Stored items:
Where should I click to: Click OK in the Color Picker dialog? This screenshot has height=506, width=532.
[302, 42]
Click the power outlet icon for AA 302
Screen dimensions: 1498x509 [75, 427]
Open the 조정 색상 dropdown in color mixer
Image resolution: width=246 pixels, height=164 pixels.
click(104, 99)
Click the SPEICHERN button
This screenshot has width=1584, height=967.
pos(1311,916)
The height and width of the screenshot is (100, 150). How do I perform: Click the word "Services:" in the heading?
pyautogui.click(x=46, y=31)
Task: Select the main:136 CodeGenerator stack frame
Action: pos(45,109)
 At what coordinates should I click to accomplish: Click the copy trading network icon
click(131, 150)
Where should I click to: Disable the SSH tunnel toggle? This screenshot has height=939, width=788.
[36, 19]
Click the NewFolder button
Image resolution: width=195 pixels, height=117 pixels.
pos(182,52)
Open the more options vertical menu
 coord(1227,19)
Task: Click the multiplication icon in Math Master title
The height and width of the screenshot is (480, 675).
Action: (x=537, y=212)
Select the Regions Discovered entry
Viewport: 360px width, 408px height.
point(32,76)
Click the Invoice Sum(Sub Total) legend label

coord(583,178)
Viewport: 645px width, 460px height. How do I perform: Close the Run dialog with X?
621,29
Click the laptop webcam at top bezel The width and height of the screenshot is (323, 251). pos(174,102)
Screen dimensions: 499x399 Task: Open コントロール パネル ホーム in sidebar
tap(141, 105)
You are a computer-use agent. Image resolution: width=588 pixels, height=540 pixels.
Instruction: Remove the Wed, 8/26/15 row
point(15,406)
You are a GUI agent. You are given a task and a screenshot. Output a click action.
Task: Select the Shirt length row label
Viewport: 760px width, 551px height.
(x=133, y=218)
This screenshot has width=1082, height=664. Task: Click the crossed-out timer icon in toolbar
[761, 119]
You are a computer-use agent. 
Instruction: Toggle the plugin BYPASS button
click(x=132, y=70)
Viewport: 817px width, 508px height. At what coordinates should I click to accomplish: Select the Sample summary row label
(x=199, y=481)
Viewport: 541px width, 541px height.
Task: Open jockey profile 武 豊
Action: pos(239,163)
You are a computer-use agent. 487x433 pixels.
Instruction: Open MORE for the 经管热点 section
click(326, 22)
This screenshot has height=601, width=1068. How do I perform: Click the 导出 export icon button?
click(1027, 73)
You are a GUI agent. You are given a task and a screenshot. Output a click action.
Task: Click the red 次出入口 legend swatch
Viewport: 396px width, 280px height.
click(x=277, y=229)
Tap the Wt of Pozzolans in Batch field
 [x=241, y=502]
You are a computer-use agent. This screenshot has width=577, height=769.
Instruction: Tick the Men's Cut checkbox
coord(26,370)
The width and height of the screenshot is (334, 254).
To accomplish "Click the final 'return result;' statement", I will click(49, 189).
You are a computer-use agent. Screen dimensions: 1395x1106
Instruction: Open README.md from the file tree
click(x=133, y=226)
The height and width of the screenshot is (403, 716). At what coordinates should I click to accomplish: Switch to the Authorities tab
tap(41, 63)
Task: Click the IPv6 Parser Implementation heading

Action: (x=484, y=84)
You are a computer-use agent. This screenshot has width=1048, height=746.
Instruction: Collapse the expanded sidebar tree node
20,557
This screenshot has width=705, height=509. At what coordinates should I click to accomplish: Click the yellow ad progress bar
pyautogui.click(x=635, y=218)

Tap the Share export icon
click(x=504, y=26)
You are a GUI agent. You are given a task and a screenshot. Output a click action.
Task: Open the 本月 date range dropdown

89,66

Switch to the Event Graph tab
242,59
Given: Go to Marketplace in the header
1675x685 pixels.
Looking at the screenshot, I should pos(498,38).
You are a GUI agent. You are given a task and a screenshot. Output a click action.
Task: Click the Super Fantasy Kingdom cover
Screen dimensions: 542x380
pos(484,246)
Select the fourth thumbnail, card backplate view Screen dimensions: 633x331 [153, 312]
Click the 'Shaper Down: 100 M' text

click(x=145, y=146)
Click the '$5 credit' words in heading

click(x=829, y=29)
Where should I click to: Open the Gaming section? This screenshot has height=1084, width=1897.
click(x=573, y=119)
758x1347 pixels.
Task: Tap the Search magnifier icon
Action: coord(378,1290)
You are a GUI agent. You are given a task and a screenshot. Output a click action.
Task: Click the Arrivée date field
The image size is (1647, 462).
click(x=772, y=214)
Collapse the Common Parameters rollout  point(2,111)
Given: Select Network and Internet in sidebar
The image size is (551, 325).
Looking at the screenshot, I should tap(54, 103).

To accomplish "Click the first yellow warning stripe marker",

### [Exercise aim]
Go through the entries above and count the lines with the word "computer", then give only that number.

### [Written answer]
6